PROBLEM TO SOLVE —
Down to the last character, write out the records below.

[[ DATA EXCERPTS open ]]

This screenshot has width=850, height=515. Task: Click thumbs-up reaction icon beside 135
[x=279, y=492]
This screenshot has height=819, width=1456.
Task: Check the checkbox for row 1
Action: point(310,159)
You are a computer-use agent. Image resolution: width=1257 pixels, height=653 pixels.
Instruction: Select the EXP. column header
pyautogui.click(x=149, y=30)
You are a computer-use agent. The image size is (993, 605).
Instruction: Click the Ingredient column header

[[ DATA EXCERPTS closed ]]

RESPONSE TO THE EXERCISE —
This screenshot has width=850, height=515. Task: Click thumbs-up reaction icon beside 135
[x=279, y=492]
This screenshot has height=819, width=1456.
Task: Check the checkbox for row 1
Action: point(310,159)
You are a computer-use agent. Image resolution: width=1257 pixels, height=653 pixels.
Instruction: Select the EXP. column header
pyautogui.click(x=149, y=30)
You are a computer-use agent. The image size is (993, 605).
Instruction: Click the Ingredient column header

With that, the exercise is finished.